“I’ve had enough! Completely and absolutely had
enough!” Prince Charming kicked the table leg with such fury that it snapped,
turning the tabletop into an inclined plane that served as a slide for the
dinnerware. Plates, china, glassware, and silver cutlery tumbled down without
restraint, producing a crash worthy of a battlefield.
“And what did I do now?” sobbed the Pink Princess. (In other tales she
had other names, but it is not worth mentioning them; this is a matter best
left to the reader’s imagination.)
“What didn’t you do?” howled the Prince. The offspring, terrified
by their father’s shouting, took refuge among the folds, petticoats, and
ruffles of their mother’s dress. “You didn’t wash or iron my shirts; instead of
cooking delicacies worthy of my refined palate you keep ordering ready-made
food from the kingdom’s delivery services; you claim perpetual migraines at
bedtime; and you smell like Hildegard the swineherd. Shouldn’t you bathe once
in a while?”
“And how do you know what Hildegard smells like?”

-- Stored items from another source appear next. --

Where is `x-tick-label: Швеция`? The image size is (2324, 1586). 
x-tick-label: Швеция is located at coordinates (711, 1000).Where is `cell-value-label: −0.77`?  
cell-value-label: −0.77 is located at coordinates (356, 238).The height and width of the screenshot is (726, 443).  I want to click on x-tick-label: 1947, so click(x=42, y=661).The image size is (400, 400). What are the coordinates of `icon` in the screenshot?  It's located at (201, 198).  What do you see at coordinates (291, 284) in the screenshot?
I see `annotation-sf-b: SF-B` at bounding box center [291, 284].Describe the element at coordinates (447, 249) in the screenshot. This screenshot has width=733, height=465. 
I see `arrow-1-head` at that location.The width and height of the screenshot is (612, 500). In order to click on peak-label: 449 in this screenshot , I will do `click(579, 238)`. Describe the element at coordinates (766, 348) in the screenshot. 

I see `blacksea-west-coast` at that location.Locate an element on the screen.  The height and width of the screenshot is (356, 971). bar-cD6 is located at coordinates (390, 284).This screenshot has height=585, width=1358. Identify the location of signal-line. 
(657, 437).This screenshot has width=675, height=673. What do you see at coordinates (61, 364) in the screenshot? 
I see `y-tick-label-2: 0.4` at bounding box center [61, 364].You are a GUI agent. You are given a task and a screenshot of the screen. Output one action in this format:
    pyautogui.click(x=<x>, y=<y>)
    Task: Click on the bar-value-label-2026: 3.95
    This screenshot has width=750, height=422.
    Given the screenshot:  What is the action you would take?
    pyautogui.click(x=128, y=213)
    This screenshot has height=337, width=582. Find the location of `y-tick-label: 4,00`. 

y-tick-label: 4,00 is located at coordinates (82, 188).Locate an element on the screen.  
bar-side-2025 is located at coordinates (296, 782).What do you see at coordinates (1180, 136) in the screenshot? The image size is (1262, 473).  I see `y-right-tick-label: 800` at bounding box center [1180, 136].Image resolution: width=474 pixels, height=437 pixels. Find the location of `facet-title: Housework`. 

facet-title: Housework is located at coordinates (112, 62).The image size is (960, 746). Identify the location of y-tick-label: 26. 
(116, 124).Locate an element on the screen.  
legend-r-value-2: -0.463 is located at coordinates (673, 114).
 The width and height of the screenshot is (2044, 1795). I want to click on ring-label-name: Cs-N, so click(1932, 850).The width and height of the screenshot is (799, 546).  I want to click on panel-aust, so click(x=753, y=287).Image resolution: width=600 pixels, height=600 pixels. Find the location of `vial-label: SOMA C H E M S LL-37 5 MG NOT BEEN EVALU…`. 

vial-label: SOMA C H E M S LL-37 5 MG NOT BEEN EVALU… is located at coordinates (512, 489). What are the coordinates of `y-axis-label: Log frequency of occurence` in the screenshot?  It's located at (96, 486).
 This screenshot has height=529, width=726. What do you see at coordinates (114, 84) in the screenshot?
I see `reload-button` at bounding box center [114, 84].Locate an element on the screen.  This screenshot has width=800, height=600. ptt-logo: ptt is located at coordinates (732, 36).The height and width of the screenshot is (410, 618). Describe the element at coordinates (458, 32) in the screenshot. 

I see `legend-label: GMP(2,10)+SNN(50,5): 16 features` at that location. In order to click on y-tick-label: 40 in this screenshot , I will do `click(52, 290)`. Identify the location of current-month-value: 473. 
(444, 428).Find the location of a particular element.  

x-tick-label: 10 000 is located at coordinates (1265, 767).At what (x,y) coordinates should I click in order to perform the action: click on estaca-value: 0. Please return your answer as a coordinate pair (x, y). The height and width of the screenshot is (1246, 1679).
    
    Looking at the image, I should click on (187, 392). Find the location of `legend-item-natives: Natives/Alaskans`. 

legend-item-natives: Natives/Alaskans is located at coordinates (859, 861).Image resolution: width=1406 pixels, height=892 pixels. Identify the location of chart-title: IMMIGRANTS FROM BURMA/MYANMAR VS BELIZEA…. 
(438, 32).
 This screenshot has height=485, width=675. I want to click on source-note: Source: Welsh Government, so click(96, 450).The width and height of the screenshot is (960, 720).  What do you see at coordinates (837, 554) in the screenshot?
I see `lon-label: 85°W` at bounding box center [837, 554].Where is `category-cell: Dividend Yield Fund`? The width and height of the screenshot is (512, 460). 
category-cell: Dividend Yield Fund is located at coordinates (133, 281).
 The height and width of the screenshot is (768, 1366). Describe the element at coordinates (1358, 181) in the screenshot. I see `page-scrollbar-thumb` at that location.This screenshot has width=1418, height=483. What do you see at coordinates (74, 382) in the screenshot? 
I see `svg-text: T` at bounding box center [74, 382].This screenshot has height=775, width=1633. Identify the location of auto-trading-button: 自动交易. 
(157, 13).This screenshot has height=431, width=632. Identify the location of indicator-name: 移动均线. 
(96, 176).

In response, the Prince merely swung his arm overhead, grabbed the Ruger
.44 from the gun cabinet, left the palace, and mounted his snow-white steed,
galloping off toward the forest.
Minutes later, somewhat calmer at the prospect of venting his irritation
on a wolf’s body, he dismounted, tied the reins to a birch tree, and, gripping
the weapon firmly, plunged into the undergrowth. Women from hell,
muttered the noble knight as he trod the carpet of leaves that autumn had
thoughtfully laid beneath his feet. One pampers them, grants them status,
treats them like fairy-tale princesses, and they repay you with slights,
indifference, neglect. (Not for a moment did it occur to Prince Charming that
such chauvinistic demands had been swept aside by the changes human society had
undergone in recent decades.)
So absorbed was he in his meditation that he failed to notice that his
steps had led him to a cabin set in a clearing, that the door of the humble
dwelling stood open, that upon crossing the threshold he stumbled upon a
grotesque scene, and that his trained warrior’s reflexes and his man-of-action
instincts drove him to aim and fire the Ruger. As a result of this (I shall not
linger over details that the reader can surely supply, filling in the gaps my
ineptitude leaves in the body of the story), Prince Charming found himself with
a dead wolf, a badly injured old woman (who would die hours later in the
Kingdom’s Hospital for the Poor, an event recorded in official documents as
“collateral damage from an accident”), and a teenage girl wearing a flowered
nightgown and a red hood. The girl, Prince Charming determined without
hesitation, was of an age to receive the attentions that only a noble-born
knight can bestow.
“You saved my life, hunter!” said the girl in the hood. “You’re a hero!”
Prince Charming swallowed, and as he removed his doublet and shirt, told
himself there would be time later to explain the misunderstanding and make it
perfectly clear that he was no hunter at all.